По дороге шеф начал бурно извиняться за то, что выгнал меня легко одетого, и за прочие последовавшие неудобства. Тут мне и в самом деле стало неудобно, я сказал, какая ерунда, мы все солдаты, и стойко переносить и кувыркаться – наше первейшее призвание. Потом он спросил о моей спутнице, ненавязчиво так и деликатно:
– А где вы познакомились, Мария?
– В Первотравном. Меня ранили федералы, а Володя вынес меня с поля боя.
Я тут же поторопился уточнить, потому как моя боевичка могла загнуть такое, что не выпутаешься.
– В Кизиле она попала в заложницы…
Сидоренко посочувствовал:
– Тяжело было, издевались?
– Не было такого! – решительно ответила Мария. – Никто их не мучил, не убивал. Это все напридумали.
– В смысле – вас, заложников? – уточнил Владимир Михайлович.
– Да, конечно, – быстро согласилась Мария.
– А ранения серьезные?
– Два осколка. Их уже вытащили… Заживет, как на кошке.
– У вас говор интересный, совсем не кавказский, – заметил мой шеф.
Я поторопился вмешаться:
– Мария с Украины, была в Кизиле в гостях у двоюродной сестры. На базаре ее и схватили…
– Не повезло, – посочувствовал Сидоренко.
– Вот это и называется судьба: поехать на несколько дней в гости и попасть в такую заваруху, – заметил Саша. – Вы, наверное, больше никогда в Кизил не поедете?
– Посмотрим, – отозвалась Мария. – Ведь я так люблю свою двоюродную сестру.

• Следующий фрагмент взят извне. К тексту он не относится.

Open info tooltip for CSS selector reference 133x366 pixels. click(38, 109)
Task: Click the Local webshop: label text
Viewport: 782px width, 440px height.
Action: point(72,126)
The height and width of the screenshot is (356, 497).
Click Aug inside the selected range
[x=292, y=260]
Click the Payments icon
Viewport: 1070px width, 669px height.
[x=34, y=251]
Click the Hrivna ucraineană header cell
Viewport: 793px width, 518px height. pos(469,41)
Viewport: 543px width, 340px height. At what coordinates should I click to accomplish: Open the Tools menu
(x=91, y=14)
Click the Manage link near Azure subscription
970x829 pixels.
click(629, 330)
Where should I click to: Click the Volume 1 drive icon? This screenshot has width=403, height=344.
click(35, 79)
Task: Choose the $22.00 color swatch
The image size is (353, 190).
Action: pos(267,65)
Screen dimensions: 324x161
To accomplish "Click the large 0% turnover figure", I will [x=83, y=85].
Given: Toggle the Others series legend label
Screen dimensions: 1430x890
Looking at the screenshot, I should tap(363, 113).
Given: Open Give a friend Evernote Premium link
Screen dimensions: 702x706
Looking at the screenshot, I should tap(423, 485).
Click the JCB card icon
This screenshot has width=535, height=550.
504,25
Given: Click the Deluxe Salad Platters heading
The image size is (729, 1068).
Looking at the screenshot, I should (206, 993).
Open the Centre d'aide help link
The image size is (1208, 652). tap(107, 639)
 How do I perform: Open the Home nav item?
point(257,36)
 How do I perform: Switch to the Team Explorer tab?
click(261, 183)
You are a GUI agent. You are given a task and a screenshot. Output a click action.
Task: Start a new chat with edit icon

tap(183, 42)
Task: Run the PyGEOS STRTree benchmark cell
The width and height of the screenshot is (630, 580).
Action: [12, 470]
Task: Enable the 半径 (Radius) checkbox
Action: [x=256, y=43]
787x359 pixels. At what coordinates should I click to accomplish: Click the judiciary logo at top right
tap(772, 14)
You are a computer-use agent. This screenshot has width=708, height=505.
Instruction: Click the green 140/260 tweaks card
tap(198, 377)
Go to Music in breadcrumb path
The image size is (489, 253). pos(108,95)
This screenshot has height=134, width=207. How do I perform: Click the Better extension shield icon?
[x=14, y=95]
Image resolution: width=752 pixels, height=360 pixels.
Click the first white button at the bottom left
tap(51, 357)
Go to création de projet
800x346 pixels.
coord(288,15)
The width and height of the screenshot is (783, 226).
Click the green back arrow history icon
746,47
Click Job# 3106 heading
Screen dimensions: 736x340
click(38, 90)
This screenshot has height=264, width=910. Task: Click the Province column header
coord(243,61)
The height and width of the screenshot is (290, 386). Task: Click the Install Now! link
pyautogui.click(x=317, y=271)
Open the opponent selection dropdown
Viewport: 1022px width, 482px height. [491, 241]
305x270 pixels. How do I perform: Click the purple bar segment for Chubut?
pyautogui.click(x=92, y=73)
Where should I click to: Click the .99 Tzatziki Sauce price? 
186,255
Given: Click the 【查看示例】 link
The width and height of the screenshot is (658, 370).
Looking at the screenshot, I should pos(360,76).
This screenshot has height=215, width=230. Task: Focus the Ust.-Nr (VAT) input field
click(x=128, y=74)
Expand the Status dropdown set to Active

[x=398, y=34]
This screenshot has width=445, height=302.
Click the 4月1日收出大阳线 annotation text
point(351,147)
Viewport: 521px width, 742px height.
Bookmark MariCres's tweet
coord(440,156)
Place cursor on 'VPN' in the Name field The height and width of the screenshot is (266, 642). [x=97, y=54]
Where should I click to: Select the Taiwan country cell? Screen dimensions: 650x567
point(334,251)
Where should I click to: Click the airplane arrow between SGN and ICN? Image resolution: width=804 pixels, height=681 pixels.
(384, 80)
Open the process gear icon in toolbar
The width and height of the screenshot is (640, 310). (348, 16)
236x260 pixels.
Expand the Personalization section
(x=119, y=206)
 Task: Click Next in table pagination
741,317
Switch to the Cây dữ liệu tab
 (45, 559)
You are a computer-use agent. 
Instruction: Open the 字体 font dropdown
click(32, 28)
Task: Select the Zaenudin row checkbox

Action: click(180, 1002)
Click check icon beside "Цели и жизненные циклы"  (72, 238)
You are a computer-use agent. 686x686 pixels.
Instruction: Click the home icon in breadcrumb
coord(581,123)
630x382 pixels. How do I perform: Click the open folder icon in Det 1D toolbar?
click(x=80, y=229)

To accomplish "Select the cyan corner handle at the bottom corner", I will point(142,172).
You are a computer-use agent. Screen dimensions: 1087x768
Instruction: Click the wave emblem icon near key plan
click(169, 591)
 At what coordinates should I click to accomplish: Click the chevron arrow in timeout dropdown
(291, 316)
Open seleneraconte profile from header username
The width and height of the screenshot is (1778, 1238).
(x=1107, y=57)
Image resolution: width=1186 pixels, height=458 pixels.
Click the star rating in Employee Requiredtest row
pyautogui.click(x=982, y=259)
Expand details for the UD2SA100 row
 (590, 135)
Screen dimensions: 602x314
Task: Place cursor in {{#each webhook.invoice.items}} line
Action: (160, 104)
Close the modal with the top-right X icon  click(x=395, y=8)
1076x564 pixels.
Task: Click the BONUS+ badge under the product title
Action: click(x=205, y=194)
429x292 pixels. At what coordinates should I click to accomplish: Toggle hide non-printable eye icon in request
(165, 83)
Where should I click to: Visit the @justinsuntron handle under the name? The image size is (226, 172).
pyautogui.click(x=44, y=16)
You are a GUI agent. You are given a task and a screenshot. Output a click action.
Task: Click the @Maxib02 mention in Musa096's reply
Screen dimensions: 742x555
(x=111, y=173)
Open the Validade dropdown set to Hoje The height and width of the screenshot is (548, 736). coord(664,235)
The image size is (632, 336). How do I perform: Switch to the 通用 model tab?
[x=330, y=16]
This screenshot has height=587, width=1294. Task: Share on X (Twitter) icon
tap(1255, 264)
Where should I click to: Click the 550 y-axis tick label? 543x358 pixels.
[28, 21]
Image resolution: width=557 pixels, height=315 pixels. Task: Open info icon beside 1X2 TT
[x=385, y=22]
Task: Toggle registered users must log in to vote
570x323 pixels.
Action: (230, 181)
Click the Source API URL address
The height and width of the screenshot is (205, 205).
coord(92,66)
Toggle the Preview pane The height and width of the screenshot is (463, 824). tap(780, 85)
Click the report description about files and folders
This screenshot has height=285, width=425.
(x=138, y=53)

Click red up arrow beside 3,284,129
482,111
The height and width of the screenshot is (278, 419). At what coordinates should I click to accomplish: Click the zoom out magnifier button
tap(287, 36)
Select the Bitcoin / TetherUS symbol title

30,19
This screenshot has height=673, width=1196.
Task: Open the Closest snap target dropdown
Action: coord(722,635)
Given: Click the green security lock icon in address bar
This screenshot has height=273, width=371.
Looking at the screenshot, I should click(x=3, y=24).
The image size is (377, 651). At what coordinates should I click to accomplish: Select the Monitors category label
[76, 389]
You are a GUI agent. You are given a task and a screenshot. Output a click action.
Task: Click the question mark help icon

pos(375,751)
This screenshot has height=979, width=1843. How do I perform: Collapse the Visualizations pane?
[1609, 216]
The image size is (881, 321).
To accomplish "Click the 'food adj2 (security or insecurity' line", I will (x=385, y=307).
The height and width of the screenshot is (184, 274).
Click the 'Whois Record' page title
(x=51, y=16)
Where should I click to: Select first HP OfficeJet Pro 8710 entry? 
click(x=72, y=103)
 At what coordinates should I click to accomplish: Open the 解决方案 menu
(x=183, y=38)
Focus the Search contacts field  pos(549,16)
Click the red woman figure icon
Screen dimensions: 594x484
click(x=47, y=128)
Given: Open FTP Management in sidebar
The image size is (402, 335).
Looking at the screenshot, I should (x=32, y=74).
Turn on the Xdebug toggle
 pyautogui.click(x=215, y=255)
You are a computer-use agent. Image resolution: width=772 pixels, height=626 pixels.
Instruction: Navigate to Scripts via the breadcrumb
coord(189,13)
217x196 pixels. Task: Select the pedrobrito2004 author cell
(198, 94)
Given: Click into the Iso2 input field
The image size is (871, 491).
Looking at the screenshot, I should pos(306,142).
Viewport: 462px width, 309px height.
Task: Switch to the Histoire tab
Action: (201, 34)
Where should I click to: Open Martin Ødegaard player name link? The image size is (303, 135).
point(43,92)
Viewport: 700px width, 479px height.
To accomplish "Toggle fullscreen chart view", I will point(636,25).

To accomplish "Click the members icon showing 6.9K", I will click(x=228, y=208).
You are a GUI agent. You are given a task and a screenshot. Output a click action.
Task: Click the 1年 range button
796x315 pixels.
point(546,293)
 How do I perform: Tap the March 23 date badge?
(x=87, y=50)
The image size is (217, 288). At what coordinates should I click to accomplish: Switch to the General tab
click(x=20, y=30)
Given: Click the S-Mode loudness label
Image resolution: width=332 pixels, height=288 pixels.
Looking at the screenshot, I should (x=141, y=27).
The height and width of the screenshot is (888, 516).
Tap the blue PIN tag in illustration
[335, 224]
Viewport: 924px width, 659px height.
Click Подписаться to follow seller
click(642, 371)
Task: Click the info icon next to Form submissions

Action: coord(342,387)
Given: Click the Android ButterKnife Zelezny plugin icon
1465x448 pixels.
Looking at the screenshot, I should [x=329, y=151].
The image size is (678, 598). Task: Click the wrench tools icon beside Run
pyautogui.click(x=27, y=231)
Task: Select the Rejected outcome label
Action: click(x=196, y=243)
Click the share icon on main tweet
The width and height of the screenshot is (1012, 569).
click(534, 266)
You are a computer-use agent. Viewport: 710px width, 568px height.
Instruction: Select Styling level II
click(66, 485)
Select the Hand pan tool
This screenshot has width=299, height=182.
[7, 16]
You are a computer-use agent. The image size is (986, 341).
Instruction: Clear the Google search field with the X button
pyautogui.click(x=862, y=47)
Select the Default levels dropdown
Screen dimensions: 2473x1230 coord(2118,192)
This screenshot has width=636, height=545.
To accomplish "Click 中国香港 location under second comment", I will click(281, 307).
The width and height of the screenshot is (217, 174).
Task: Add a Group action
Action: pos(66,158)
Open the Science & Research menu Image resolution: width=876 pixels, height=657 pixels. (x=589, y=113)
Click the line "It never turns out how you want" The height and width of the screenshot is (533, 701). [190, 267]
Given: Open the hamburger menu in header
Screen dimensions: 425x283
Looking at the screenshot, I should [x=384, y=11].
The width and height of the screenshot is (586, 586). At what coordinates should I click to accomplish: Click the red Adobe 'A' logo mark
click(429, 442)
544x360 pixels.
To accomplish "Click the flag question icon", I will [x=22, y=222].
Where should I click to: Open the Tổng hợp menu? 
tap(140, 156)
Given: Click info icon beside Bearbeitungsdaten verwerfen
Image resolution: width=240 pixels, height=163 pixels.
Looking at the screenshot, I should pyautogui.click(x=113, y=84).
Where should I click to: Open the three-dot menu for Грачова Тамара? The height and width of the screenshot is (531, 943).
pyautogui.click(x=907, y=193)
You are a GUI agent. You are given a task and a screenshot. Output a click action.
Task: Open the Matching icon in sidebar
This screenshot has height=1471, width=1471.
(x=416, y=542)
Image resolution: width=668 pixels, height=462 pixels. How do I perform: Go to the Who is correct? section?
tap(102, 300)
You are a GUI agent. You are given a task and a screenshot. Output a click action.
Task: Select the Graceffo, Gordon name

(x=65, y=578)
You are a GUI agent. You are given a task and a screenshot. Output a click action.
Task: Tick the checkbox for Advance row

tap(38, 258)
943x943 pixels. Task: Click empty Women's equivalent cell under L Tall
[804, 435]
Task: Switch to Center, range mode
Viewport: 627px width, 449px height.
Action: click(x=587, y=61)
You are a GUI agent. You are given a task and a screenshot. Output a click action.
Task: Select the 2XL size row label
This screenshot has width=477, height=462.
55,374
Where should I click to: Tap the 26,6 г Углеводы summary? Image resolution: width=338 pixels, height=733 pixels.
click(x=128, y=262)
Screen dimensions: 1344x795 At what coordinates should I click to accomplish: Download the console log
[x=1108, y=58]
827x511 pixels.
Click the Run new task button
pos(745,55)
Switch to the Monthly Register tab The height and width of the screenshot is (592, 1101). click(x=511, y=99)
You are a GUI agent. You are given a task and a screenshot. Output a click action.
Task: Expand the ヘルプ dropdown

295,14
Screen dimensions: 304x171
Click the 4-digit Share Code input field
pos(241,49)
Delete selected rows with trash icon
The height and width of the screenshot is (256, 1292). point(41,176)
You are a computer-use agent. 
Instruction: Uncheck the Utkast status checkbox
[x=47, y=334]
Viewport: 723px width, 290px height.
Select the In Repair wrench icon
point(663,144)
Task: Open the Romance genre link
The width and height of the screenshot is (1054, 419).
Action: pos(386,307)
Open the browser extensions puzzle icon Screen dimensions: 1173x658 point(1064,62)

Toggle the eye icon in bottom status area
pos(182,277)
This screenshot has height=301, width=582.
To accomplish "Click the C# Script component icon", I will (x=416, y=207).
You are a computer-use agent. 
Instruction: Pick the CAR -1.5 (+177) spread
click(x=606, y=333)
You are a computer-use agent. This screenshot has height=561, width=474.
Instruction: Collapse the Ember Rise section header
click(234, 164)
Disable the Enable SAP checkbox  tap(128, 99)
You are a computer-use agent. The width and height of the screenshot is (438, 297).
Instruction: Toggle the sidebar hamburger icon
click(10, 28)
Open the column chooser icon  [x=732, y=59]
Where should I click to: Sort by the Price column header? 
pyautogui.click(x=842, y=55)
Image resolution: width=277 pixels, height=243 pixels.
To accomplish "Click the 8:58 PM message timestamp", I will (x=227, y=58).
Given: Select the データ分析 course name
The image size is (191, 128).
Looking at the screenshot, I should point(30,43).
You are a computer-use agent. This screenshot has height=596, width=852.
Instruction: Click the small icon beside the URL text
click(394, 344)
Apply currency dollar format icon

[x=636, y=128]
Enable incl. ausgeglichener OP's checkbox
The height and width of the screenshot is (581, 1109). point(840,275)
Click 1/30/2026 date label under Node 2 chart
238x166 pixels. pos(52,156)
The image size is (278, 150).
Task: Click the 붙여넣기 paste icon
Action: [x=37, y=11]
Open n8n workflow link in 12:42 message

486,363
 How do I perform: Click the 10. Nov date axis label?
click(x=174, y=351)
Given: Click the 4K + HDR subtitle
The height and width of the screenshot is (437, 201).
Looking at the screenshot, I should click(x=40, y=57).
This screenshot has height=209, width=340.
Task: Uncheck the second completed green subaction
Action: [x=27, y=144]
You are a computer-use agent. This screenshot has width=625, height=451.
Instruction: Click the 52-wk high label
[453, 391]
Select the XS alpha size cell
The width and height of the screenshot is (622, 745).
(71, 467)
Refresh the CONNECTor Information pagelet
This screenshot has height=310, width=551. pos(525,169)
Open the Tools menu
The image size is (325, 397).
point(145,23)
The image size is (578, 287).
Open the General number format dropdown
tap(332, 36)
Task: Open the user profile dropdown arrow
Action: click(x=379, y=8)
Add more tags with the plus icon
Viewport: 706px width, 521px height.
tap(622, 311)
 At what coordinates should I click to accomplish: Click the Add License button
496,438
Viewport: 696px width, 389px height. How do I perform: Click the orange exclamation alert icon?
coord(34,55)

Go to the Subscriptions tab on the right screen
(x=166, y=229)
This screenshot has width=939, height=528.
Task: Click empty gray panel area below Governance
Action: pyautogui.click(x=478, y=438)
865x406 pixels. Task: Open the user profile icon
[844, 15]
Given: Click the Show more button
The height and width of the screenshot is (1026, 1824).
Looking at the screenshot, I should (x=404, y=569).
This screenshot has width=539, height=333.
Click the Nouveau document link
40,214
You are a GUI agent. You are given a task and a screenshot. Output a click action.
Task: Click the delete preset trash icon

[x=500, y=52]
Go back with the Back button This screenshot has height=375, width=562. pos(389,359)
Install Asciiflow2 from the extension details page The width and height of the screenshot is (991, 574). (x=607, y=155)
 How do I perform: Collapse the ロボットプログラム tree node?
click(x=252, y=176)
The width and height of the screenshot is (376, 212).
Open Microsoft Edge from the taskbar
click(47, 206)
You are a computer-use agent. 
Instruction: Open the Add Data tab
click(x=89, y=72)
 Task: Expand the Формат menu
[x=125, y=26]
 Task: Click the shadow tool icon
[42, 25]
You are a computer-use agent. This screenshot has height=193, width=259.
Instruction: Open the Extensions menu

– Между прочим, Маша, я тоже украинец. Самый такий справжний и щирый. А ты, здаеться, с Захидной Украины?
– Зи Львову…
Я почувствовал, что шефа подпирало пройтись по поводу местного национализма и идиотизма, но он таки сдержался. Не тот случай.
– А чем мы обязаны такой чести? – спросил я у Саши.
– Все нормально, по заслугам и честь…
– Что-то я ни черта не понимаю, – пробормотал я. – Может, нас с кем-то спутали?
Сержант-водитель, Саша и мой шеф дружно рассмеялись.
«Форд» изящно рассекал потоки машин, время от времени водитель включал сирену и грозно вещал в микрофон:
– Водитель «Жигулей» тридцать шесть – сорок восемь! Уступите дорогу!
«Жигуль», как ошпаренный, отскакивал в сторону.
Когда подъезжали к Беговой, шеф попросил бортовой телефон, набрал номер и предупредил:
– Ребята, готовьтесь к встрече героев! С нами гостья!
Тут мне совсем стало не по себе…
Нас ждали во дворе. Нинзя держал в одной руке бокал с шампанским, в другой – бокал с водкой. Я принял его, Мария взяла шампанское. Чокнулись, я махом выпил, она медлила, но под моим настойчивым взглядом стала пить. Что делать, придется, голубушка, играть по чужим правилам.
Потом меня обнимали и даже пытались запустить в воздух. Но мое мощное тренированное тело оказалось неподъемным для хилых работников бегущего пера. Только Нинзя был исключением. Потом всей гурьбой уселись за стол. Такого обилия я давненько не видел, одно перечисление займет немало времени, поэтому лучше верить на слово. И хотя мудрый мозг предостерегал безудержно наедаться, изголодавшийся организм победил все доводы. Водка вливалась в меня, как из брандспойта. Мария, которую, как невесту, посадили рядом со мной, почти ничего не ела и не пила, я понимал, что совершенно чужая обстановка угнетала ее, ей хотелось на «ридну Львивщину». А тут москали праздновали победу, произносили патриотические тосты, которые витиевато сочинял Владимир Михайлович. Наверное, Мария в душе называла его предателем. А он же все подшучивал в наш адрес, называл ее кавказской полонянкой, она вымученно улыбалась… Выяснилось, что о моих похождениях стало известно милицейскому начальству, особенно всех тронуло, что я, побывав в лапах у Шамиля, вернулся и участвовал в бою по разгрому банды.